Now granted, this solution isn't necessarily ideal for your situation. In my case, I had a very compartmentalized set of classes for managing data transactions--there is only one place where BeginLoadData is called, and that's in the synchronization manager. If you have code that calls BeginLoadData in many places, one of the other options that I considered might be better, especially unhooking the events.

Conclusion

Besides the specific discussion of the problem with BeginLoadData, in general, this points out the flaws in object oriented programming. Of course, it would have been really nice if the behavior of BeginLoadData matched the documentation.

Virtual Methods

It would have been useful if these two methods had at least been declared as virtual, so that I could easily override the default (broken) behavior. But since they're not, I can't really extend the behavior the way I want.
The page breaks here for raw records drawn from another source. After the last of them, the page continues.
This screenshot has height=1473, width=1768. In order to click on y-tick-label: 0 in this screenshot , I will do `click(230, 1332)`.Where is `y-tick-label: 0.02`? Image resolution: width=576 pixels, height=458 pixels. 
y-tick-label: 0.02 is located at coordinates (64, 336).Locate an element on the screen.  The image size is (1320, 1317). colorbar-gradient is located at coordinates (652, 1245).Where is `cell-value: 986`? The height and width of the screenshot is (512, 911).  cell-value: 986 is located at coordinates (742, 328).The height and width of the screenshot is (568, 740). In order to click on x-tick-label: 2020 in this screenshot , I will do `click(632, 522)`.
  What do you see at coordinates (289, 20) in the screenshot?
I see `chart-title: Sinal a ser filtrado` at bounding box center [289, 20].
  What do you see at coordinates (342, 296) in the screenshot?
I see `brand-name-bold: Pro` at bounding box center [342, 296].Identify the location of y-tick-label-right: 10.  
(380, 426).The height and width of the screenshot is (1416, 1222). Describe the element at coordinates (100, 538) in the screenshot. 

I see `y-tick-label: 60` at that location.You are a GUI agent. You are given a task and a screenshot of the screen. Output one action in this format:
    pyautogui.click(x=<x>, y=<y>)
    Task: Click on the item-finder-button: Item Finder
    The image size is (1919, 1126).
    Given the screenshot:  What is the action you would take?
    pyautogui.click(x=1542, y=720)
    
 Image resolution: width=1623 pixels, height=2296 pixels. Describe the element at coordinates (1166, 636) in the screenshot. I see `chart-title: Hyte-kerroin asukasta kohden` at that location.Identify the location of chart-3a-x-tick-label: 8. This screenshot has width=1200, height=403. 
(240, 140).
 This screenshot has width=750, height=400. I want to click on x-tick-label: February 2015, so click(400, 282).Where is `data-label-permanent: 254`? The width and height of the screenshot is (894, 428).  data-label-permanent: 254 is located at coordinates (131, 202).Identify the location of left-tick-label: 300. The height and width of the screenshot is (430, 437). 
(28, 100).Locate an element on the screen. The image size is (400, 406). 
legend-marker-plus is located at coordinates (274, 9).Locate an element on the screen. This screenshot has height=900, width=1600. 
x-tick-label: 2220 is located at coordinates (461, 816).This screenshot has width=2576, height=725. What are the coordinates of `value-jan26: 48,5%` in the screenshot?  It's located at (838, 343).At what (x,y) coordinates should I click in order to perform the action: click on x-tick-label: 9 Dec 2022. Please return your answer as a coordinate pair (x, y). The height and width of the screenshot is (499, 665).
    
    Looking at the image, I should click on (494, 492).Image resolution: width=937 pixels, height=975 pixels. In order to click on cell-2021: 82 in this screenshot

So much for the reusability holy grail of OOP, when class designers choose performance (is it really that much better?) over extensibility.

Interfaces and Proxies

An argument could be made that in a language that does not specifically support Aspect Oriented Programming, the programmer should at least consider writing an interface that allows other developers to proxy the class. This is especially true for framework classes, and it incurs no penalty in performance if the proxy isn't used.

Extended Properties

This is a really useful feature that I wish more classes provide. Sure, there's the Tag property in a lot of classes (especially controls), but a property collection is much more powerful and keeps one from accidentally using the Tag property for conflicting information. Again, when developing a class that's going to go into a framework, this is a good concept to consider implementing to make life easier for the next guy.